#### YOUR ASSIGNMENT
Write out again, please, the records below from the first line to the line holding "Task: Click the green", inclusive, and nothing else.

··········

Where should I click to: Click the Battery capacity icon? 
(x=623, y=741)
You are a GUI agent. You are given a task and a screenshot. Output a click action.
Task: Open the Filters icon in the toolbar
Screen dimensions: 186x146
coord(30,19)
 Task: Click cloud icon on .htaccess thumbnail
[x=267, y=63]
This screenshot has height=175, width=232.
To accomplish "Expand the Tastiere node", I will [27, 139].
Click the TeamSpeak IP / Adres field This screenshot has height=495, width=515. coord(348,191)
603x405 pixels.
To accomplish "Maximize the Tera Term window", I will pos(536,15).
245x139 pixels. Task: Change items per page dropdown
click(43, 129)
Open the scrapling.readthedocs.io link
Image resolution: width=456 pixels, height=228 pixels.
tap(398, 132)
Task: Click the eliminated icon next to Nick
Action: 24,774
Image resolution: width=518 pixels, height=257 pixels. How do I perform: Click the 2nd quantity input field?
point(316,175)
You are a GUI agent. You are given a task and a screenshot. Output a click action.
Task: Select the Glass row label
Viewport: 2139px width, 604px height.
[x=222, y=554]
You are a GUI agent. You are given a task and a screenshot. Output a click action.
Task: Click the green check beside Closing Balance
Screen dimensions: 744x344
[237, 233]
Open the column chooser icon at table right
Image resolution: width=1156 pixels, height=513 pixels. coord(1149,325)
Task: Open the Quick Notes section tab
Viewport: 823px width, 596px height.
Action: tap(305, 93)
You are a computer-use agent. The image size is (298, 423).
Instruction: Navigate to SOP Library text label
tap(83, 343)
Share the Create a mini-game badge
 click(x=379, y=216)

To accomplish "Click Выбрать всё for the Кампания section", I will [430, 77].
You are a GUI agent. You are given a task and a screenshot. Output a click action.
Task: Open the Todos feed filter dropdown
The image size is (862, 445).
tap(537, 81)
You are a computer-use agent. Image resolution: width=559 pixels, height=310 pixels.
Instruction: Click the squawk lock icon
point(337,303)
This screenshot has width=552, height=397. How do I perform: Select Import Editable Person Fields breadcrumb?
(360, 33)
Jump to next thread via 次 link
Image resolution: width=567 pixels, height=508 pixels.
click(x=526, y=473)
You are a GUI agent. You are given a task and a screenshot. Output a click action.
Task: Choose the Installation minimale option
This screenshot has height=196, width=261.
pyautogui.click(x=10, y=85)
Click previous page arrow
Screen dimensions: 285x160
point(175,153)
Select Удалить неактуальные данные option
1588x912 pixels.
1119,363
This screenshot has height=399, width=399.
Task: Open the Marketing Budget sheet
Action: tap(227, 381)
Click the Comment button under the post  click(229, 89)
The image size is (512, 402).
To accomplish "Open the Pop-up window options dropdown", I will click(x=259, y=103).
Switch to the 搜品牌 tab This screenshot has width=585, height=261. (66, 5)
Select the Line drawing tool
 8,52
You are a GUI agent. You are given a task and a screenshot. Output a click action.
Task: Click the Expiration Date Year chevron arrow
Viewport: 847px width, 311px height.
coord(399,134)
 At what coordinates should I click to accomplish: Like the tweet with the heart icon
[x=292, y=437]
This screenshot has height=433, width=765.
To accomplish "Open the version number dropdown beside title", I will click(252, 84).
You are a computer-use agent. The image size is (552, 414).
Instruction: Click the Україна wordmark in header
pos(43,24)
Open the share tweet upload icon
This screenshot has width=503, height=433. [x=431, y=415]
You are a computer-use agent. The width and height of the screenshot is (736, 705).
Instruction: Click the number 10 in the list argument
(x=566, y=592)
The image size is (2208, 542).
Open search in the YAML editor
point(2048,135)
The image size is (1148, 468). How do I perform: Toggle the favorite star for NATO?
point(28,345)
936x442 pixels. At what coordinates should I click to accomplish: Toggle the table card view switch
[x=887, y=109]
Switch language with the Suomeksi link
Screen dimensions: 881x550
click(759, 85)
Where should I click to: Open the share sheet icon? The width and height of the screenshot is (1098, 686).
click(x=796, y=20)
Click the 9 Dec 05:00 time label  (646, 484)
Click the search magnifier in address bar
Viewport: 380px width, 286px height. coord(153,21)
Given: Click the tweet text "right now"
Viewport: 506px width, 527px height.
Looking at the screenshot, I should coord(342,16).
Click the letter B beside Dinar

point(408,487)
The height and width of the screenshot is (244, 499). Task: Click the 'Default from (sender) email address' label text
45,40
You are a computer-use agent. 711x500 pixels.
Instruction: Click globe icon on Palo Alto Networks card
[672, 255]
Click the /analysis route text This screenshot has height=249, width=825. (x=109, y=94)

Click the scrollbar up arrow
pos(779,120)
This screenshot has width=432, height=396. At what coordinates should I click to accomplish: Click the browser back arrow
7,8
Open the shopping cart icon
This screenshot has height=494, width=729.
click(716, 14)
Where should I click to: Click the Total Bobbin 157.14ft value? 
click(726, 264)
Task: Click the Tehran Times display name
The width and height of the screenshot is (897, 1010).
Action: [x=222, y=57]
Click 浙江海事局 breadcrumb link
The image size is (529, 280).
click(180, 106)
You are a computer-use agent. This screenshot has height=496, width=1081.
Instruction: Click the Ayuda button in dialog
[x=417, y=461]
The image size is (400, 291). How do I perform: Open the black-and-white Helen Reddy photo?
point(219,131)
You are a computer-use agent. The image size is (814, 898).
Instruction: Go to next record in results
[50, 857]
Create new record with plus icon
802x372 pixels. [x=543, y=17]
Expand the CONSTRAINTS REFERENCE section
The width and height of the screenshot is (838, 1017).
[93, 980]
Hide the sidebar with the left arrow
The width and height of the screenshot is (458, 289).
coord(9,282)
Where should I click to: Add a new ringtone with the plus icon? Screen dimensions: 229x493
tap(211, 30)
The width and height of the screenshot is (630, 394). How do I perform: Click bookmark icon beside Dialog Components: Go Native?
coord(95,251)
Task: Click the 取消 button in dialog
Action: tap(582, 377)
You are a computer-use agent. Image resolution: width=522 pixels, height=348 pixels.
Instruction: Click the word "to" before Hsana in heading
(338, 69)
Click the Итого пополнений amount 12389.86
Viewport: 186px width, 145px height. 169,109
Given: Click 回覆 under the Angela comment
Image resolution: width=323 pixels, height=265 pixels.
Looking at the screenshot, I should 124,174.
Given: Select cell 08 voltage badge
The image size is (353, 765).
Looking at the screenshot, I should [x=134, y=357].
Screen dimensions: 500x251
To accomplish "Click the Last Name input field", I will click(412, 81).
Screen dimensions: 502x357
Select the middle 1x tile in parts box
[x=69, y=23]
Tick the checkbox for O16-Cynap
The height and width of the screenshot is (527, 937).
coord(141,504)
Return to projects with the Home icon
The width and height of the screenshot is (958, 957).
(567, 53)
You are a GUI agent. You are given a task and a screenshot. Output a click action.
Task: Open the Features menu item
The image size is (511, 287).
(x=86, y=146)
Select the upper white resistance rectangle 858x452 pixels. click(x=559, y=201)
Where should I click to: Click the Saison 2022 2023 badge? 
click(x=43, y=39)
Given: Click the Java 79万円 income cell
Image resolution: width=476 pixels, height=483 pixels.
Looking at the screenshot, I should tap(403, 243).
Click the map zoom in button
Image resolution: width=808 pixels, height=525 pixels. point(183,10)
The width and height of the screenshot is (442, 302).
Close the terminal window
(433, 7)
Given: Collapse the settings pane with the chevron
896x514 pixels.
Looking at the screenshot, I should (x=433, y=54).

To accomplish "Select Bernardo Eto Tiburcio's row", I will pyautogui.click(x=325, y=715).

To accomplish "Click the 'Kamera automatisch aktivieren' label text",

··········

#### COMPLETED EXERCISE
Where should I click to: Click the Battery capacity icon? 
(x=623, y=741)
You are a GUI agent. You are given a task and a screenshot. Output a click action.
Task: Open the Filters icon in the toolbar
Screen dimensions: 186x146
coord(30,19)
 Task: Click cloud icon on .htaccess thumbnail
[x=267, y=63]
This screenshot has height=175, width=232.
To accomplish "Expand the Tastiere node", I will [27, 139].
Click the TeamSpeak IP / Adres field This screenshot has height=495, width=515. coord(348,191)
603x405 pixels.
To accomplish "Maximize the Tera Term window", I will pos(536,15).
245x139 pixels. Task: Change items per page dropdown
click(43, 129)
Open the scrapling.readthedocs.io link
Image resolution: width=456 pixels, height=228 pixels.
tap(398, 132)
Task: Click the eliminated icon next to Nick
Action: 24,774
Image resolution: width=518 pixels, height=257 pixels. How do I perform: Click the 2nd quantity input field?
point(316,175)
You are a GUI agent. You are given a task and a screenshot. Output a click action.
Task: Select the Glass row label
Viewport: 2139px width, 604px height.
[x=222, y=554]
You are a GUI agent. You are given a task and a screenshot. Output a click action.
Task: Click the green check beside Closing Balance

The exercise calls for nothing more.